··· Vorgegebener Text ···
Am Checkpoint Charlie, am Jannowitz-Center, am Potsdamer Platz – immer öfter stößt man auf die derzeit in Berlin beliebteste architektonische Form: den Schiffsbug. Das soll aggressives Durchpflügen des Weltmarktes symbolisieren. Unterm Dach residiert der Kapitän des neuen High-Tech-Tankers. Er verläßt stets als letzter das Schiff: deswegen brennt im obersten Stock oft das Licht bis in die späte Nacht.

Ja, so sind sie, unsere neuen Dienstleistungscenter mit ihren zupackenden Topmanagern an der Spitze. Bei der Treuhand fuhren die meisten Jungmanager einen Geländewagen – damit waren sie auch in der Wegelosigkeit des Ostens nicht aufgeschmissen (die Privatisierungs- und Abwicklungsdirektoren durften ihr Krisenmanagement gar mit Hubschraubern betreiben). Wenn man jetzt in die in BvS umbenannte Resttreuhand – am Alexanderplatz – will, sieht man eine Reihe schwerer Motorräder vor der Tür stehen: Die märkischen Alleen sind alle neu asphaltiert, und es geht im Grunde nur noch um Botendienste.
··· Erfasste Daten ···
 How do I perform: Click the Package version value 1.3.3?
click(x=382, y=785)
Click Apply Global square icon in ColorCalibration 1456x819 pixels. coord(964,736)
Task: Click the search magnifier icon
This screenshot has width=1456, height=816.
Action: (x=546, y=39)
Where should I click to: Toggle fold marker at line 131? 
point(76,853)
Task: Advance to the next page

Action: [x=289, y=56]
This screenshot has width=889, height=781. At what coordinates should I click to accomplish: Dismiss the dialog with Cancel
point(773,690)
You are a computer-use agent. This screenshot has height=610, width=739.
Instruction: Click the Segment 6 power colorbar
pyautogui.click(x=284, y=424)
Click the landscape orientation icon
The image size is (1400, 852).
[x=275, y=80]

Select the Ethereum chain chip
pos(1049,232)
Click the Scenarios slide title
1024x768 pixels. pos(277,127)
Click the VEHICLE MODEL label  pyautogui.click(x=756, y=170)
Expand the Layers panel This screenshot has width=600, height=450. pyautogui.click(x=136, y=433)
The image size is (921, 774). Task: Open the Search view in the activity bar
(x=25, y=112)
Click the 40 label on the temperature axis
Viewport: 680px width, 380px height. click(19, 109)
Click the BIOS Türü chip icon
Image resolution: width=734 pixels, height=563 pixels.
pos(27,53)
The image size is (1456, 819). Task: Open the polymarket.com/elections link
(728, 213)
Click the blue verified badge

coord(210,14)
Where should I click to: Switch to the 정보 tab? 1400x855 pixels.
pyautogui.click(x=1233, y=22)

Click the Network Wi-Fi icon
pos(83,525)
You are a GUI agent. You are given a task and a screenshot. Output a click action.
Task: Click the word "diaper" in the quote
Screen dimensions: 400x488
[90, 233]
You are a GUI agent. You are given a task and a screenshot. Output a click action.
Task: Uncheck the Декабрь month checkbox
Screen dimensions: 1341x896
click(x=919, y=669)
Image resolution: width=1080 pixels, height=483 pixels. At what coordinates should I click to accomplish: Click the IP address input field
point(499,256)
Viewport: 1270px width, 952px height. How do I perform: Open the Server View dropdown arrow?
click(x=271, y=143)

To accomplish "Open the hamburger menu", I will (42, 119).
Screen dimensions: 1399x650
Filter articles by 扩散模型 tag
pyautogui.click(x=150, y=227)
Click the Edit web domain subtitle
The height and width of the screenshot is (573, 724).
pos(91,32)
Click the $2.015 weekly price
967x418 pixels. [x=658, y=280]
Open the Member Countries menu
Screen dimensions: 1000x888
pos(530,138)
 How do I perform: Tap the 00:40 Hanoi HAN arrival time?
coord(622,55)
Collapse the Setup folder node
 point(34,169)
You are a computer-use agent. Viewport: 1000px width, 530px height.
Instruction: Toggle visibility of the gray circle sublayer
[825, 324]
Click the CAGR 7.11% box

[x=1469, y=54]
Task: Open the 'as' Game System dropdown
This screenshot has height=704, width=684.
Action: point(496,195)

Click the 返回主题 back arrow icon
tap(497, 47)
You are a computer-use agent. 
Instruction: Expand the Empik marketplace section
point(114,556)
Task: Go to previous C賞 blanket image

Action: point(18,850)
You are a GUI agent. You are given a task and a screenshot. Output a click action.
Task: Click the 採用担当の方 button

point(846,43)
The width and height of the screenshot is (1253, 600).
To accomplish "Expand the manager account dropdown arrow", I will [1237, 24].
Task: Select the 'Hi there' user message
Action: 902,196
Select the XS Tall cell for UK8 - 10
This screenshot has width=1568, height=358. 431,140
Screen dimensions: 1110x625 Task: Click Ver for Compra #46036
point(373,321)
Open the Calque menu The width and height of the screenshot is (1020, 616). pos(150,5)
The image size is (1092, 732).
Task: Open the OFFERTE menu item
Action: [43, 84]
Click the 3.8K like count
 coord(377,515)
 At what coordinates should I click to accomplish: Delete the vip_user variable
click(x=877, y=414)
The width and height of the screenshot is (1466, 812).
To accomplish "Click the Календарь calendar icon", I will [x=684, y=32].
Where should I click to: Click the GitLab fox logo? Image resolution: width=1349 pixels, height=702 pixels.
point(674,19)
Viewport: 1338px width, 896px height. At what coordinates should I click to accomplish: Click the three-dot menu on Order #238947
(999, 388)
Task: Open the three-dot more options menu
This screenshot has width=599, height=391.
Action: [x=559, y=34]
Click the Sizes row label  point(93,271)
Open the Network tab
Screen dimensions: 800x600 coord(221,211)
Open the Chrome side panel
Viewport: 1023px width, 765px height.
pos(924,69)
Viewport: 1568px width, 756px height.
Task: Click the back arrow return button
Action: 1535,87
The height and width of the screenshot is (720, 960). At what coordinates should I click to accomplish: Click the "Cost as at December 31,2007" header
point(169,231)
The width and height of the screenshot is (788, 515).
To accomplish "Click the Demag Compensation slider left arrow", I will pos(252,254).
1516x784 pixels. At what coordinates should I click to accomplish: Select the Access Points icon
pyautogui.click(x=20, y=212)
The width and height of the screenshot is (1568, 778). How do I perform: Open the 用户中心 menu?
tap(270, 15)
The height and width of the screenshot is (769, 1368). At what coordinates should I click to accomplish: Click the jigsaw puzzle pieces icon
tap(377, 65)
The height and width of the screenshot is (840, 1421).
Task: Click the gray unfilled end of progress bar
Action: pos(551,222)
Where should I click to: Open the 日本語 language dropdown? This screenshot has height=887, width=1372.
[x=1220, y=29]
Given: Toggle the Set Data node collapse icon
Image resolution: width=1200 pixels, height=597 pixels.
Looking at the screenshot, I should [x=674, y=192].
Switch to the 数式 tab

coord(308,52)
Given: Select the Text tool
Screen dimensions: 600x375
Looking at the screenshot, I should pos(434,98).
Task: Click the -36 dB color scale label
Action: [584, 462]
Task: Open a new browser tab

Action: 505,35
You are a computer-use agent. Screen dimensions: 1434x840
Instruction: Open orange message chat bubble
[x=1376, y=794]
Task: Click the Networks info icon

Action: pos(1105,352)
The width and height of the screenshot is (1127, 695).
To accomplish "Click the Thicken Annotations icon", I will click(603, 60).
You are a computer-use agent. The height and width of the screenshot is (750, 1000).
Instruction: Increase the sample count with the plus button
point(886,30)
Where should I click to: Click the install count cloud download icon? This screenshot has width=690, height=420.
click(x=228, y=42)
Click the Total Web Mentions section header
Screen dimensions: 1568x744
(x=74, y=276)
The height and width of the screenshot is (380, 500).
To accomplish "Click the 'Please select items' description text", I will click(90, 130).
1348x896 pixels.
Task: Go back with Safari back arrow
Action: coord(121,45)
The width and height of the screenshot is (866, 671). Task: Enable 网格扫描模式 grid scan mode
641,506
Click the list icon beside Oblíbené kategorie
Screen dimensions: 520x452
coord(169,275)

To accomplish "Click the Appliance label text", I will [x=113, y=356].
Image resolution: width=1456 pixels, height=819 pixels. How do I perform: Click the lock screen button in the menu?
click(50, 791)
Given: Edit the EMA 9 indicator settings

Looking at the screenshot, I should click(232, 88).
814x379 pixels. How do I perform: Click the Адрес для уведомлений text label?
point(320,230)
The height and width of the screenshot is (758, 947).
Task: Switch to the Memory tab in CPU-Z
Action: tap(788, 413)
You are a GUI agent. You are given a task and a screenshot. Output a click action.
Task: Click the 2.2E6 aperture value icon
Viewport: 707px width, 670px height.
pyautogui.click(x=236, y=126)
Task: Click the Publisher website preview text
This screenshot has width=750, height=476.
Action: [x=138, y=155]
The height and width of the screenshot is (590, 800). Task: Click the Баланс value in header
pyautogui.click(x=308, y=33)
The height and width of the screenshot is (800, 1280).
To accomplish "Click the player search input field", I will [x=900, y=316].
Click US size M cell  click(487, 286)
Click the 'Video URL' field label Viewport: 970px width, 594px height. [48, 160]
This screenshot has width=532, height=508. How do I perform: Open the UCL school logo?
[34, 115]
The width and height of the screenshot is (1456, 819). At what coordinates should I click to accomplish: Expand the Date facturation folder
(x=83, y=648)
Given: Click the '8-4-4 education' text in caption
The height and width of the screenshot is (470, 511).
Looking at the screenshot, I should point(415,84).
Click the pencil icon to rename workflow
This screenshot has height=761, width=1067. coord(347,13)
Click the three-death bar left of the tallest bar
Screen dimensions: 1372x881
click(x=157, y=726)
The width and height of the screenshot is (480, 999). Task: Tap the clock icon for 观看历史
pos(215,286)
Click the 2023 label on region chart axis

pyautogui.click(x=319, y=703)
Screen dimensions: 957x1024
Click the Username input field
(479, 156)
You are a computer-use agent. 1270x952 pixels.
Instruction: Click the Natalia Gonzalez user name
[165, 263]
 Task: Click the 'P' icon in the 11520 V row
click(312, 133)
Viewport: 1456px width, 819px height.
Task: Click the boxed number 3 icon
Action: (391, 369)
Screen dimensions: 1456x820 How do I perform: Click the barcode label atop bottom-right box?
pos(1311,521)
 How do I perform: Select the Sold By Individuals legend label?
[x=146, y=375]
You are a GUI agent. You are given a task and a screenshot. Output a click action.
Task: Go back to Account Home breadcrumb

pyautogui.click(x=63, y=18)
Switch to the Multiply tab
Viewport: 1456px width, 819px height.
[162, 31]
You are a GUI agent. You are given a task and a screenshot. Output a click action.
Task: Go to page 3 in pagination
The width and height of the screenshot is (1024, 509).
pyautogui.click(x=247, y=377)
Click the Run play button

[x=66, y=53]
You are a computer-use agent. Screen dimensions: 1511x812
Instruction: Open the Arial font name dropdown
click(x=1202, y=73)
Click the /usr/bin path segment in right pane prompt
···
Gib bitte einen Abschnitt aus dem vorgegebenen Text über Berlin buchstabengetreu wieder. Setze bei den Worten ein, die „Ja, so sind“ enthalten, und höre nach „noch um Botendienste.“ auf.

### Vollständige Antwort:
Ja, so sind sie, unsere neuen Dienstleistungscenter mit ihren zupackenden Topmanagern an der Spitze. Bei der Treuhand fuhren die meisten Jungmanager einen Geländewagen – damit waren sie auch in der Wegelosigkeit des Ostens nicht aufgeschmissen (die Privatisierungs- und Abwicklungsdirektoren durften ihr Krisenmanagement gar mit Hubschraubern betreiben). Wenn man jetzt in die in BvS umbenannte Resttreuhand – am Alexanderplatz – will, sieht man eine Reihe schwerer Motorräder vor der Tür stehen: Die märkischen Alleen sind alle neu asphaltiert, und es geht im Grunde nur noch um Botendienste.